(INPUT FOR THIS TASK Opens)

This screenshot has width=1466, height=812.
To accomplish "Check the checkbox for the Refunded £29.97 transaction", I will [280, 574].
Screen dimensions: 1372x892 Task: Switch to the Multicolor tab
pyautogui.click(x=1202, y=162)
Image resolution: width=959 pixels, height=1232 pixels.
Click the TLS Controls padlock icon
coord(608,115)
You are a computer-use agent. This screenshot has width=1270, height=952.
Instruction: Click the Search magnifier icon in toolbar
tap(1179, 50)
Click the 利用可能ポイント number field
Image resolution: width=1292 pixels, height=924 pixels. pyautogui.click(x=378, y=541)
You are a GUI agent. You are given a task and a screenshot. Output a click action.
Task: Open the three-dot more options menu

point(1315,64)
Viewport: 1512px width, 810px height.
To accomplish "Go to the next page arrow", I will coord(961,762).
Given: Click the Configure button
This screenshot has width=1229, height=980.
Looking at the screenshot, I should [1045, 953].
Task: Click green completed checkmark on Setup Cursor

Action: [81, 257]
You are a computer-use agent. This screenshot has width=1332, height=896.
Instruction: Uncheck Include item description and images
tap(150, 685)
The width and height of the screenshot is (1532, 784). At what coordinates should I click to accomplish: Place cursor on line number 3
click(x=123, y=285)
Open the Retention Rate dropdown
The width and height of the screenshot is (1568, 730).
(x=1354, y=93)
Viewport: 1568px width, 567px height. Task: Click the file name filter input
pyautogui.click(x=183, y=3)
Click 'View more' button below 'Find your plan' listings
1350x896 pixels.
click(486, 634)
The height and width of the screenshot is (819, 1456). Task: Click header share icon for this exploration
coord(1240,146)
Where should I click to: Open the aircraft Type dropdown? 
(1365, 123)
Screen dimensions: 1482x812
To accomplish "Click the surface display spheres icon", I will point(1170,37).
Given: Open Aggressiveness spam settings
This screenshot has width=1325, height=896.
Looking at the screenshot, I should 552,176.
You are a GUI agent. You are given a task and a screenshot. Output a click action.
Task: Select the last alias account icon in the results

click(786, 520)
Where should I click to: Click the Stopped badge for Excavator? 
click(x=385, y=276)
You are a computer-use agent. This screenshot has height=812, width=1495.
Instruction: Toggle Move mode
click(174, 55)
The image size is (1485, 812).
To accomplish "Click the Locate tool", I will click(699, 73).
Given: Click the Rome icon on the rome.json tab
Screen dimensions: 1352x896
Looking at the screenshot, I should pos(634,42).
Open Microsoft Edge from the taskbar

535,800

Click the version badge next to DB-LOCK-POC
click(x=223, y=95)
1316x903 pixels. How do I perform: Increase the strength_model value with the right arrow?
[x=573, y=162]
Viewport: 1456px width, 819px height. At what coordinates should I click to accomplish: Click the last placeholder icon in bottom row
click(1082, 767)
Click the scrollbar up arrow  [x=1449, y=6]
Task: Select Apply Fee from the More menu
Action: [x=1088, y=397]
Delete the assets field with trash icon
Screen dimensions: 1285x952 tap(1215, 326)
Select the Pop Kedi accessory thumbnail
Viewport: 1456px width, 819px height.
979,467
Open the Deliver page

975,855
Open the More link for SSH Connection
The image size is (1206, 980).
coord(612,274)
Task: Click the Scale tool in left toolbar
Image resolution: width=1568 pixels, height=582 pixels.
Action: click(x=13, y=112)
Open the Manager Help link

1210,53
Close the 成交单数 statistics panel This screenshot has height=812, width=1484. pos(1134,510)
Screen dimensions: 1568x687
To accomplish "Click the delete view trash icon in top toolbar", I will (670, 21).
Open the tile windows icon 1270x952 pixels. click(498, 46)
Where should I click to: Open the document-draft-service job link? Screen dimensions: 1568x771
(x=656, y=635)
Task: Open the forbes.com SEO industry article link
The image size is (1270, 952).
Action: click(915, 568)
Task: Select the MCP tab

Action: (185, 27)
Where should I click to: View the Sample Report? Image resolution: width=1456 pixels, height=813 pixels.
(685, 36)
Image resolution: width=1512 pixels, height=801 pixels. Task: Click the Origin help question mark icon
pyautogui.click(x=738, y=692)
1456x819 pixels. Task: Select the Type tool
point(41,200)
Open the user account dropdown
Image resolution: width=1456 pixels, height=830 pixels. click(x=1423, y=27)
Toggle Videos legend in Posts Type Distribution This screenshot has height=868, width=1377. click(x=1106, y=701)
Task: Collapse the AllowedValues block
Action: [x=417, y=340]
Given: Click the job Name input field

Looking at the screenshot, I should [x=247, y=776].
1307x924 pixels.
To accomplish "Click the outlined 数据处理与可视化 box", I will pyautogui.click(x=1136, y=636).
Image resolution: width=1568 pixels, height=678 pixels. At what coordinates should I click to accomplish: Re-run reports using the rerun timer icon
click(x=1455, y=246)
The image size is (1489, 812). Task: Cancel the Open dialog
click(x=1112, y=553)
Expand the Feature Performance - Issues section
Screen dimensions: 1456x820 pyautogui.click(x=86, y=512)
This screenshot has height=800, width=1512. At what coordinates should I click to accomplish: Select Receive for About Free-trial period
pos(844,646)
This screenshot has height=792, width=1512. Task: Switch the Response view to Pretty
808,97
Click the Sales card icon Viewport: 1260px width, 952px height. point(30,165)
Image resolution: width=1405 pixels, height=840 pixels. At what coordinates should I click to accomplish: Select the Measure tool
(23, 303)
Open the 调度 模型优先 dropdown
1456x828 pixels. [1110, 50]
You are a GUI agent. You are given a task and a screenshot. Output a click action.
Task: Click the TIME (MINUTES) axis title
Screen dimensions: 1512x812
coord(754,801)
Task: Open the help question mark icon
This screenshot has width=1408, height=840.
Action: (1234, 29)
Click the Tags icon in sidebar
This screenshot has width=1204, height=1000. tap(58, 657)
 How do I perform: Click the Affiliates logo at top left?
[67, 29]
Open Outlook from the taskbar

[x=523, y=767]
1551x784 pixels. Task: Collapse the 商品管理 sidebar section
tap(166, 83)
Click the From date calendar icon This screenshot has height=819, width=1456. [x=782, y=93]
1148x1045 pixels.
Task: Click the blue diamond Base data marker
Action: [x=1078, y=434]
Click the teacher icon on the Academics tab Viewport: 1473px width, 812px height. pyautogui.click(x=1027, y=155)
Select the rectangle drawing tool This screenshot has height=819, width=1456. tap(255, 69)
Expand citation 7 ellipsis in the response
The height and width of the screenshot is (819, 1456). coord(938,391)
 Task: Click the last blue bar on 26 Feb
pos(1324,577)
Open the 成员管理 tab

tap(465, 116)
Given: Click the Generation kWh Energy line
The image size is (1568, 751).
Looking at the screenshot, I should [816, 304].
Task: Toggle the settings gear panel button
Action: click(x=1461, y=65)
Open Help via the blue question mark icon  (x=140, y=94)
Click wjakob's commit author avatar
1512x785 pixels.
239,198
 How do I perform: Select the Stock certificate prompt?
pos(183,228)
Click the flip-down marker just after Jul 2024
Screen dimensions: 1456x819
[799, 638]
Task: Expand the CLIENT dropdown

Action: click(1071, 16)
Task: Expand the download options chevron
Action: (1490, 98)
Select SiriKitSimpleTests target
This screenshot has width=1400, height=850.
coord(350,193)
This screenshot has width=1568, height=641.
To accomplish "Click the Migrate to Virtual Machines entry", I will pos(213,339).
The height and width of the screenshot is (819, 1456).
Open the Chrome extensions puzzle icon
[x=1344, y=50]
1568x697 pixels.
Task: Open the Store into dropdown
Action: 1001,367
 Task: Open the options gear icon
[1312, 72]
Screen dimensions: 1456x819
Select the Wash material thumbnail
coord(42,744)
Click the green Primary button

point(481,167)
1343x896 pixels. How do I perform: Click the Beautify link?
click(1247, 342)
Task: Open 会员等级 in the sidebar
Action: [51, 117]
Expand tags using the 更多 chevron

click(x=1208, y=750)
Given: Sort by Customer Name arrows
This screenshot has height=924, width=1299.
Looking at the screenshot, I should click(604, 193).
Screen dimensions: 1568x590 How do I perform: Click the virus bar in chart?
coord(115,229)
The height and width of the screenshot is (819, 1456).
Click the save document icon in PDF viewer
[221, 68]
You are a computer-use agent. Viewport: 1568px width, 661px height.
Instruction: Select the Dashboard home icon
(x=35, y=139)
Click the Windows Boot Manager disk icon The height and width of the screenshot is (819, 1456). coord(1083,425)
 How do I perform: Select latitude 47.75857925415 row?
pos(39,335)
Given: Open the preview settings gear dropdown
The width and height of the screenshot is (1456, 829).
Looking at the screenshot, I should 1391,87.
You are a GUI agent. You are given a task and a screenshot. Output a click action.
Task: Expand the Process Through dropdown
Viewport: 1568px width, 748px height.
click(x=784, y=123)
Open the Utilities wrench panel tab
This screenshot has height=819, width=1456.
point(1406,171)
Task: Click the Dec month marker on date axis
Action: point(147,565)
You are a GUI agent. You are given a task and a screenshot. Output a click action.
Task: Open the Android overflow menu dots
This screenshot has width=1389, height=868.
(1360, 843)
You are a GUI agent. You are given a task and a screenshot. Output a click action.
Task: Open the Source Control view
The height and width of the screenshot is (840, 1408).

(INPUT FOR THIS TASK Closes)

TASK REQUIREMENTS:
The word "computer" appears on some lines of the data above; count those lines and give only the total.

SOLUTION TO THIS TASK:
4